In the end, the national government chose Urdu even though few people spoke it. Urdu was the mother tongue of many of the refugees from north India, but for most of the population, it was a literary language learned by the elite.

Pakistan’s contentious beginnings culminated in the controversial Public and Representative Office Disqualification Act (PRODA) in 1949—which created categories of political crimes—and the 1951 legal case known as the Rawalpindi Conspiracy Case in which 11 people including Major-General Akbar Khan and members of Pakistan’s Communist Party were accused of plotting a coup. The government then cracked down on trade unions and several prominent writers. A few months later, the prime minister was assassinated.

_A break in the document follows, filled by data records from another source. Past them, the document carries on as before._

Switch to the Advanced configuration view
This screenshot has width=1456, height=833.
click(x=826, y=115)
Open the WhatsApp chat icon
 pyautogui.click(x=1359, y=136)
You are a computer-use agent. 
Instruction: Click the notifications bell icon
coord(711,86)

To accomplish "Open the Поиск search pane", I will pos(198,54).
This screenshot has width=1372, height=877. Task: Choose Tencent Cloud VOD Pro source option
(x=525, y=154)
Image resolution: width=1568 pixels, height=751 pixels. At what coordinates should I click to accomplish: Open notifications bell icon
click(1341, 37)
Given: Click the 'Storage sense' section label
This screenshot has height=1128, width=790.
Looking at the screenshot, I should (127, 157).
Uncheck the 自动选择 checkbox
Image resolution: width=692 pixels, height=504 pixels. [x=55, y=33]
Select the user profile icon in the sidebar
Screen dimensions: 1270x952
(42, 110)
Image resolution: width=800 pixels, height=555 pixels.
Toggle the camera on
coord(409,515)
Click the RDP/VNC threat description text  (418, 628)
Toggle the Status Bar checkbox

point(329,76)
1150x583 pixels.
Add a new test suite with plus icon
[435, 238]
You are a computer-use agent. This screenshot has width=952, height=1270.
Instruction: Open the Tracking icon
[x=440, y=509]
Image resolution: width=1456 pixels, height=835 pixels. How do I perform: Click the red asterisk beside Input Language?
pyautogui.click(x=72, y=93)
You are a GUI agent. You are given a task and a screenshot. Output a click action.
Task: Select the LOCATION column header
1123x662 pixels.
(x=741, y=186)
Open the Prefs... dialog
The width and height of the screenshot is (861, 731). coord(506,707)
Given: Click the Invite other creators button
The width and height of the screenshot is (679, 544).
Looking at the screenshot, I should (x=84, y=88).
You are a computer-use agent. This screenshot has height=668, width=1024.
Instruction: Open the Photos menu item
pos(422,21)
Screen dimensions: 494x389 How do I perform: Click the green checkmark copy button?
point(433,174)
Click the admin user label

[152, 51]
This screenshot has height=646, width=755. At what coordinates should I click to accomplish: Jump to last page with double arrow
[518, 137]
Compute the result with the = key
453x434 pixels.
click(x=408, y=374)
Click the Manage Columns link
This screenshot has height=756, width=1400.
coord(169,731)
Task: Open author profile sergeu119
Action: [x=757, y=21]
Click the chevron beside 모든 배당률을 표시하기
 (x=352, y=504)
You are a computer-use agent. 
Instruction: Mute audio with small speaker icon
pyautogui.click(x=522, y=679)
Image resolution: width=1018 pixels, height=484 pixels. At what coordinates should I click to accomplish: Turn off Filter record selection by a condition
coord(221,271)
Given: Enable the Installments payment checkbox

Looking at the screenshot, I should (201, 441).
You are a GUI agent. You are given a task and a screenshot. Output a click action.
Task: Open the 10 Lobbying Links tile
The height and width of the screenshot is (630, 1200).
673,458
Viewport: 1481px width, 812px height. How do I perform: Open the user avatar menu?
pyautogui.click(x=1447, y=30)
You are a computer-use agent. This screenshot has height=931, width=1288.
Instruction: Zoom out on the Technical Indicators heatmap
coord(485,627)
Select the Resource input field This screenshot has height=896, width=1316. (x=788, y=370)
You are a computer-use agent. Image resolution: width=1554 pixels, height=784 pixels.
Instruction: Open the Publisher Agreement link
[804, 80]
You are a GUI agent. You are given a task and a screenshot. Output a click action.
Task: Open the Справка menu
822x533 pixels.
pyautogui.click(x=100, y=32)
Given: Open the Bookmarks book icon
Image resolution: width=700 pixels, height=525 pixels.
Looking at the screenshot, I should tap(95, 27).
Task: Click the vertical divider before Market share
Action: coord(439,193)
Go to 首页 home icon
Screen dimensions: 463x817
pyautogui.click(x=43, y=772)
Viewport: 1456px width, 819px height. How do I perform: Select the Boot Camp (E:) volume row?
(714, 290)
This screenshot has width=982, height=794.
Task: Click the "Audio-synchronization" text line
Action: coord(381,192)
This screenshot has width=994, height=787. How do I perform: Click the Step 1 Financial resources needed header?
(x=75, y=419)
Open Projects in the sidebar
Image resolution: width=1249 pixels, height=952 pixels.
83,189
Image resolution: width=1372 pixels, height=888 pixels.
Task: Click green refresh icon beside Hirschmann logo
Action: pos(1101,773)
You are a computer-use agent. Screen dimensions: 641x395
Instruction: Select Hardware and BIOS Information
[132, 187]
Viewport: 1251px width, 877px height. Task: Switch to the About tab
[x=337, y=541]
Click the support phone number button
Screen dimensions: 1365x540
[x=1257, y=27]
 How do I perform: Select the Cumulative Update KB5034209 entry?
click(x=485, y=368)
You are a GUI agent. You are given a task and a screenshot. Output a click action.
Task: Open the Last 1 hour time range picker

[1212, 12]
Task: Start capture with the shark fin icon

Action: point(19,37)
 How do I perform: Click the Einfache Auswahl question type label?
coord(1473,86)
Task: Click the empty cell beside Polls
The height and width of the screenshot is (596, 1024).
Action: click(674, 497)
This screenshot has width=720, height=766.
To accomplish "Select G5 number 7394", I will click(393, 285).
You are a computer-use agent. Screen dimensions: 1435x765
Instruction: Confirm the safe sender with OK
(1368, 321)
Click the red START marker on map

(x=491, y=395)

The next prime minister, Khawaja Nazimudden, a Bengali politician, tried to bring some order to the political system but remained in office for only two years. He declared martial law in 1953, but was soon dismissed from office by the Governor-General. Another politician from East Pakistan, Chaudhri Muhammad Ali, was then named prime minister, and finally succeeded in getting a constitution approved by the Constituent Assembly in 1956.

The momentum towards political stabilization, however, did not last.

The new constitution provided for a general election but it was never held due to disagreements over how electoral districts would be drawn up. The Constituent Assembly continued to serve poorly as an interim parliament for two more years until martial law was declared in 1958.

Regional tensions exacerbated the political difficulties in both wings of the country. In East Pakistan, a crisis erupted in the provincial Legislative Assembly first over the authority of the speaker and then the budget. The government of East Pakistan lost a confidence vote in the assembly and President Iskander Mirza imposed “President’s Rule.”

In West Pakistan, the situation also deteriorated. The Muslim League created its own paramilitary force while the Pashtun leader Abdul Ghaffar Khan, a supporter of Mahatma Gandhi, opponent of Partition, and advocate of democracy, pressed his supporters to defy the government.

The threat of civil war was all too real.

In 1958, Mirza declared martial law and appointed General Muhammad Ayub Khan to the position of Chief Martial Law Administrator and then named him prime minister. After three weeks, Ayub Khan forced Mirza out of office and assumed the presidency.

The rising young politician Zulfikar Ali Bhutto—whose family came to play a central political role in Pakistan—joined the government as minister of commerce.

This was not the Pakistan envisaged by Jinnah and the other founders.